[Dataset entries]

━━━

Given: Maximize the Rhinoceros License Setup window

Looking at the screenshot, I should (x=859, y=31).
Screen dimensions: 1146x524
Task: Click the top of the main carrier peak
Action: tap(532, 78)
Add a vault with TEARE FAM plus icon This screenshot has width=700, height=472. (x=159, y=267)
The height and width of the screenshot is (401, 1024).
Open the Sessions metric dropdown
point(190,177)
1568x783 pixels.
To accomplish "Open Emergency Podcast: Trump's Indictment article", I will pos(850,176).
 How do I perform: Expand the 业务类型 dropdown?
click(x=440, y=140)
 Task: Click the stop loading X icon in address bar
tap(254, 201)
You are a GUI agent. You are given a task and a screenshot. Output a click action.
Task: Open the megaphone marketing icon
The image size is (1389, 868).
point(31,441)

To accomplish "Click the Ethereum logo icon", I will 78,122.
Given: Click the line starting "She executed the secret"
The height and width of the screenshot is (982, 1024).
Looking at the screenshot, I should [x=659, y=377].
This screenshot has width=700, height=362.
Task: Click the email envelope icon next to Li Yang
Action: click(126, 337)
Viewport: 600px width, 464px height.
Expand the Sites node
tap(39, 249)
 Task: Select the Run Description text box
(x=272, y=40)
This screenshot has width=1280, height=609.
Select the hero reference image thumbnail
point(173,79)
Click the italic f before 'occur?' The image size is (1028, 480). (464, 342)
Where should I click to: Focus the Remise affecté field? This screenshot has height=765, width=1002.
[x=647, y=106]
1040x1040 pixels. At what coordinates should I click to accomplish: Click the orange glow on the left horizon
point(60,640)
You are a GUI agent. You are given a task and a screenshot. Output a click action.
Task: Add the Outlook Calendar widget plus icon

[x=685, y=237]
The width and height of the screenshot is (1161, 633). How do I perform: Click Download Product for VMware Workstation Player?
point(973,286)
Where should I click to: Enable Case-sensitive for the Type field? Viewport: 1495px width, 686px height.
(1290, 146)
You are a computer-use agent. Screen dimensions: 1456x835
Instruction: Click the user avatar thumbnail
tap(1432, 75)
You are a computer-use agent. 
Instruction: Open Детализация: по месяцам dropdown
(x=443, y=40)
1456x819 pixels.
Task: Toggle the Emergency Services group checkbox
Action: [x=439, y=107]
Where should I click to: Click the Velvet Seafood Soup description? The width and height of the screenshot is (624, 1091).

━━━

**WHAT TO PRODUCE**
Repeat the line that contains "Where should I click to: Focus", then every line after it until the records end, with nothing added.

**RESULT OF THIS TASK**
Where should I click to: Focus the Remise affecté field? This screenshot has height=765, width=1002.
[x=647, y=106]
1040x1040 pixels. At what coordinates should I click to accomplish: Click the orange glow on the left horizon
point(60,640)
You are a GUI agent. You are given a task and a screenshot. Output a click action.
Task: Add the Outlook Calendar widget plus icon

[x=685, y=237]
The width and height of the screenshot is (1161, 633). How do I perform: Click Download Product for VMware Workstation Player?
point(973,286)
Where should I click to: Enable Case-sensitive for the Type field? Viewport: 1495px width, 686px height.
(1290, 146)
You are a computer-use agent. Screen dimensions: 1456x835
Instruction: Click the user avatar thumbnail
tap(1432, 75)
You are a computer-use agent. 
Instruction: Open Детализация: по месяцам dropdown
(x=443, y=40)
1456x819 pixels.
Task: Toggle the Emergency Services group checkbox
Action: [x=439, y=107]
Where should I click to: Click the Velvet Seafood Soup description? The width and height of the screenshot is (624, 1091).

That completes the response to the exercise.